[Excerpts from a dataset]
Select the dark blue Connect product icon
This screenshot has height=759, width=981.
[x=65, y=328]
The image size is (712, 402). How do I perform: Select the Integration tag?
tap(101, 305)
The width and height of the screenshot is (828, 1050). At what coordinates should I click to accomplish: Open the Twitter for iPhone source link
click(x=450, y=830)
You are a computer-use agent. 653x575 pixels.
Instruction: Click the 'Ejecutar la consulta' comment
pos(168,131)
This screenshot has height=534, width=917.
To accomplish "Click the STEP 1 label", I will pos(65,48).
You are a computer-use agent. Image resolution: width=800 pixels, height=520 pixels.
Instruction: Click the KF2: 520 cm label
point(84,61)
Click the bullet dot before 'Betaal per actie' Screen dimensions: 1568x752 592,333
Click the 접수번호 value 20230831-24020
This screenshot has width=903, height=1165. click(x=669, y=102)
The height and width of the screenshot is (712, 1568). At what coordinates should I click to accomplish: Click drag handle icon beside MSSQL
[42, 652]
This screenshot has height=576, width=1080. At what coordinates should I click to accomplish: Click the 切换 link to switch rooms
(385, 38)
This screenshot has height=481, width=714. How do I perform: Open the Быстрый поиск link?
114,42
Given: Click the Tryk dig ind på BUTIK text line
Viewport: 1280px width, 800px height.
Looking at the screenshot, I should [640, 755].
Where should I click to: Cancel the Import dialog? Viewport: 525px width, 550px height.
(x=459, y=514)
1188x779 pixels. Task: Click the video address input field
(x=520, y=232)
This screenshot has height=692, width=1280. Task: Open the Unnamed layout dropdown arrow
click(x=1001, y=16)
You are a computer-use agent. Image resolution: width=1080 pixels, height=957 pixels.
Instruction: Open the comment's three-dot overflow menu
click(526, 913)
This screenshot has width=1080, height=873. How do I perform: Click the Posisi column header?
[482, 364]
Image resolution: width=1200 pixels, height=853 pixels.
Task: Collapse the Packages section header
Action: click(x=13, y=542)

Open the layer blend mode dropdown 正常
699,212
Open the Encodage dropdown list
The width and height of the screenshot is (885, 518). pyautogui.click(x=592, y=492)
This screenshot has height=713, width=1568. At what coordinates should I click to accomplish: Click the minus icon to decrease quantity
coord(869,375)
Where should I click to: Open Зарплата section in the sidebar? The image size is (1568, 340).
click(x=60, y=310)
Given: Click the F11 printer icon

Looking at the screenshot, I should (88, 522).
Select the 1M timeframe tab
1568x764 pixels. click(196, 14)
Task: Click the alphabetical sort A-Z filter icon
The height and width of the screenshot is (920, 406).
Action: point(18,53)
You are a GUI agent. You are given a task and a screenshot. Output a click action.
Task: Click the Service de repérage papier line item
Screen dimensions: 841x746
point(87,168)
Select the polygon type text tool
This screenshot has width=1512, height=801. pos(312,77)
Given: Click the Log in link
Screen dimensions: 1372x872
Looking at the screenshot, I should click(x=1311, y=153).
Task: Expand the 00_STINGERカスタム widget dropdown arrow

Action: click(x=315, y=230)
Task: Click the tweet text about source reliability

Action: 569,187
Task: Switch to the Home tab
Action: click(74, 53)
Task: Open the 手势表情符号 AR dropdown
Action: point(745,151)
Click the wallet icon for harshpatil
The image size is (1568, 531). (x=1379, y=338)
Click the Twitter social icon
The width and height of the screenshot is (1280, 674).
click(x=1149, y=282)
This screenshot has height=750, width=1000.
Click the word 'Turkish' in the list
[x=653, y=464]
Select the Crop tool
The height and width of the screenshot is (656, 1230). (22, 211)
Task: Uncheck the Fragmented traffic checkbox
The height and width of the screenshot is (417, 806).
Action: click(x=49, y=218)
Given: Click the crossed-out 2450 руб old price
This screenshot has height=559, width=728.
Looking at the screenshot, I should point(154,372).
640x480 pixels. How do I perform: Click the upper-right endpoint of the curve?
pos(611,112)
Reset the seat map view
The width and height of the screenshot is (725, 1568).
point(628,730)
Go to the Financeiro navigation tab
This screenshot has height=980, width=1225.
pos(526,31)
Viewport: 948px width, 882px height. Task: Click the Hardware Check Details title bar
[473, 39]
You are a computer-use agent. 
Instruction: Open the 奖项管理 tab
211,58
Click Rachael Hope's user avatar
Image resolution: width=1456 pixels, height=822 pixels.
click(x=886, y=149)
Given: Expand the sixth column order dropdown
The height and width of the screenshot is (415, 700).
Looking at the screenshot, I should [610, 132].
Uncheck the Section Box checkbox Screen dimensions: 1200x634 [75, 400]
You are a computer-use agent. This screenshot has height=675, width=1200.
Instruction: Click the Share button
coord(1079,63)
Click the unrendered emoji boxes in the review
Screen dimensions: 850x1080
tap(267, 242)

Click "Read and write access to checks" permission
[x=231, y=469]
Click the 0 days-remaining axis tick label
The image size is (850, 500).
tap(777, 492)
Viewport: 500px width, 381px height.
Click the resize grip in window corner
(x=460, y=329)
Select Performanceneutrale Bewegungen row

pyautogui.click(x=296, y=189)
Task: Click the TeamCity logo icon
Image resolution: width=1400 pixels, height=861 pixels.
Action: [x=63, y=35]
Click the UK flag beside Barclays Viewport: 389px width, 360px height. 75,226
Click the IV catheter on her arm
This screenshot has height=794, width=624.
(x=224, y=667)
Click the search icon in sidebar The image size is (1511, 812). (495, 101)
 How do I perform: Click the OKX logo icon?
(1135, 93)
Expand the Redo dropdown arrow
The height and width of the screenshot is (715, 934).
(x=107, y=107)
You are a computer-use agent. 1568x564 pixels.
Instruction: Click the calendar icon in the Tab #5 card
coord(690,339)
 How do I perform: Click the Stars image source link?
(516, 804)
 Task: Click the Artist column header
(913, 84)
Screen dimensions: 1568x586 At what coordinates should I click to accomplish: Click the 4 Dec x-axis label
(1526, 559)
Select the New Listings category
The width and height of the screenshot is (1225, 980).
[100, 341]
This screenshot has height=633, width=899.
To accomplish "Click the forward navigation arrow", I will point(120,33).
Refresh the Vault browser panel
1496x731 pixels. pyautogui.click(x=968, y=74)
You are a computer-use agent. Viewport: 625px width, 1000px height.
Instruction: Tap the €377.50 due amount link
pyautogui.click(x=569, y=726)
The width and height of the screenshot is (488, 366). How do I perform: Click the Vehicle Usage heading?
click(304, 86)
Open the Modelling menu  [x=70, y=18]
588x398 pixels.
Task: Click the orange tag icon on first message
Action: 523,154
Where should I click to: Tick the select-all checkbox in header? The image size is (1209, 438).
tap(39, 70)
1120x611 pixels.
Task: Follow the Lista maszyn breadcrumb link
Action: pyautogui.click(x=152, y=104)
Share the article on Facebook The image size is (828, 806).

> **WORK TO COMPLETE**
The lines above should be duplicated exactly.

> **EXERCISE ANSWER**
Select the dark blue Connect product icon
This screenshot has height=759, width=981.
[x=65, y=328]
The image size is (712, 402). How do I perform: Select the Integration tag?
tap(101, 305)
The width and height of the screenshot is (828, 1050). At what coordinates should I click to accomplish: Open the Twitter for iPhone source link
click(x=450, y=830)
You are a computer-use agent. 653x575 pixels.
Instruction: Click the 'Ejecutar la consulta' comment
pos(168,131)
This screenshot has height=534, width=917.
To accomplish "Click the STEP 1 label", I will pos(65,48).
You are a computer-use agent. Image resolution: width=800 pixels, height=520 pixels.
Instruction: Click the KF2: 520 cm label
point(84,61)
Click the bullet dot before 'Betaal per actie' Screen dimensions: 1568x752 592,333
Click the 접수번호 value 20230831-24020
This screenshot has width=903, height=1165. click(x=669, y=102)
The height and width of the screenshot is (712, 1568). At what coordinates should I click to accomplish: Click drag handle icon beside MSSQL
[42, 652]
This screenshot has height=576, width=1080. At what coordinates should I click to accomplish: Click the 切换 link to switch rooms
(385, 38)
This screenshot has height=481, width=714. How do I perform: Open the Быстрый поиск link?
114,42
Given: Click the Tryk dig ind på BUTIK text line
Viewport: 1280px width, 800px height.
Looking at the screenshot, I should [640, 755].
Where should I click to: Cancel the Import dialog? Viewport: 525px width, 550px height.
(x=459, y=514)
1188x779 pixels. Task: Click the video address input field
(x=520, y=232)
This screenshot has height=692, width=1280. Task: Open the Unnamed layout dropdown arrow
click(x=1001, y=16)
You are a computer-use agent. Image resolution: width=1080 pixels, height=957 pixels.
Instruction: Open the comment's three-dot overflow menu
click(526, 913)
This screenshot has width=1080, height=873. How do I perform: Click the Posisi column header?
[482, 364]
Image resolution: width=1200 pixels, height=853 pixels.
Task: Collapse the Packages section header
Action: click(x=13, y=542)

Open the layer blend mode dropdown 正常
699,212
Open the Encodage dropdown list
The width and height of the screenshot is (885, 518). pyautogui.click(x=592, y=492)
This screenshot has height=713, width=1568. At what coordinates should I click to accomplish: Click the minus icon to decrease quantity
coord(869,375)
Where should I click to: Open Зарплата section in the sidebar? The image size is (1568, 340).
click(x=60, y=310)
Given: Click the F11 printer icon

Looking at the screenshot, I should (88, 522).
Select the 1M timeframe tab
1568x764 pixels. click(196, 14)
Task: Click the alphabetical sort A-Z filter icon
The height and width of the screenshot is (920, 406).
Action: point(18,53)
You are a GUI agent. You are given a task and a screenshot. Output a click action.
Task: Click the Service de repérage papier line item
Screen dimensions: 841x746
point(87,168)
Select the polygon type text tool
This screenshot has width=1512, height=801. pos(312,77)
Given: Click the Log in link
Screen dimensions: 1372x872
Looking at the screenshot, I should click(x=1311, y=153).
Task: Expand the 00_STINGERカスタム widget dropdown arrow

Action: click(x=315, y=230)
Task: Click the tweet text about source reliability

Action: 569,187
Task: Switch to the Home tab
Action: click(74, 53)
Task: Open the 手势表情符号 AR dropdown
Action: point(745,151)
Click the wallet icon for harshpatil
The image size is (1568, 531). (x=1379, y=338)
Click the Twitter social icon
The width and height of the screenshot is (1280, 674).
click(x=1149, y=282)
This screenshot has height=750, width=1000.
Click the word 'Turkish' in the list
[x=653, y=464]
Select the Crop tool
The height and width of the screenshot is (656, 1230). (22, 211)
Task: Uncheck the Fragmented traffic checkbox
The height and width of the screenshot is (417, 806).
Action: click(x=49, y=218)
Given: Click the crossed-out 2450 руб old price
This screenshot has height=559, width=728.
Looking at the screenshot, I should point(154,372).
640x480 pixels. How do I perform: Click the upper-right endpoint of the curve?
pos(611,112)
Reset the seat map view
The width and height of the screenshot is (725, 1568).
point(628,730)
Go to the Financeiro navigation tab
This screenshot has height=980, width=1225.
pos(526,31)
Viewport: 948px width, 882px height. Task: Click the Hardware Check Details title bar
[473, 39]
You are a computer-use agent. 
Instruction: Open the 奖项管理 tab
211,58
Click Rachael Hope's user avatar
Image resolution: width=1456 pixels, height=822 pixels.
click(x=886, y=149)
Given: Expand the sixth column order dropdown
The height and width of the screenshot is (415, 700).
Looking at the screenshot, I should [610, 132].
Uncheck the Section Box checkbox Screen dimensions: 1200x634 [75, 400]
You are a computer-use agent. This screenshot has height=675, width=1200.
Instruction: Click the Share button
coord(1079,63)
Click the unrendered emoji boxes in the review
Screen dimensions: 850x1080
tap(267, 242)

Click "Read and write access to checks" permission
[x=231, y=469]
Click the 0 days-remaining axis tick label
The image size is (850, 500).
tap(777, 492)
Viewport: 500px width, 381px height.
Click the resize grip in window corner
(x=460, y=329)
Select Performanceneutrale Bewegungen row

pyautogui.click(x=296, y=189)
Task: Click the TeamCity logo icon
Image resolution: width=1400 pixels, height=861 pixels.
Action: [x=63, y=35]
Click the UK flag beside Barclays Viewport: 389px width, 360px height. 75,226
Click the IV catheter on her arm
This screenshot has height=794, width=624.
(x=224, y=667)
Click the search icon in sidebar The image size is (1511, 812). (495, 101)
 How do I perform: Click the OKX logo icon?
(1135, 93)
Expand the Redo dropdown arrow
The height and width of the screenshot is (715, 934).
(x=107, y=107)
You are a computer-use agent. 1568x564 pixels.
Instruction: Click the calendar icon in the Tab #5 card
coord(690,339)
 How do I perform: Click the Stars image source link?
(516, 804)
 Task: Click the Artist column header
(913, 84)
Screen dimensions: 1568x586 At what coordinates should I click to accomplish: Click the 4 Dec x-axis label
(1526, 559)
Select the New Listings category
The width and height of the screenshot is (1225, 980).
[100, 341]
This screenshot has height=633, width=899.
To accomplish "Click the forward navigation arrow", I will point(120,33).
Refresh the Vault browser panel
1496x731 pixels. pyautogui.click(x=968, y=74)
You are a computer-use agent. Viewport: 625px width, 1000px height.
Instruction: Tap the €377.50 due amount link
pyautogui.click(x=569, y=726)
The width and height of the screenshot is (488, 366). How do I perform: Click the Vehicle Usage heading?
click(304, 86)
Open the Modelling menu  [x=70, y=18]
588x398 pixels.
Task: Click the orange tag icon on first message
Action: 523,154
Where should I click to: Tick the select-all checkbox in header? The image size is (1209, 438).
tap(39, 70)
1120x611 pixels.
Task: Follow the Lista maszyn breadcrumb link
Action: pyautogui.click(x=152, y=104)
Share the article on Facebook The image size is (828, 806).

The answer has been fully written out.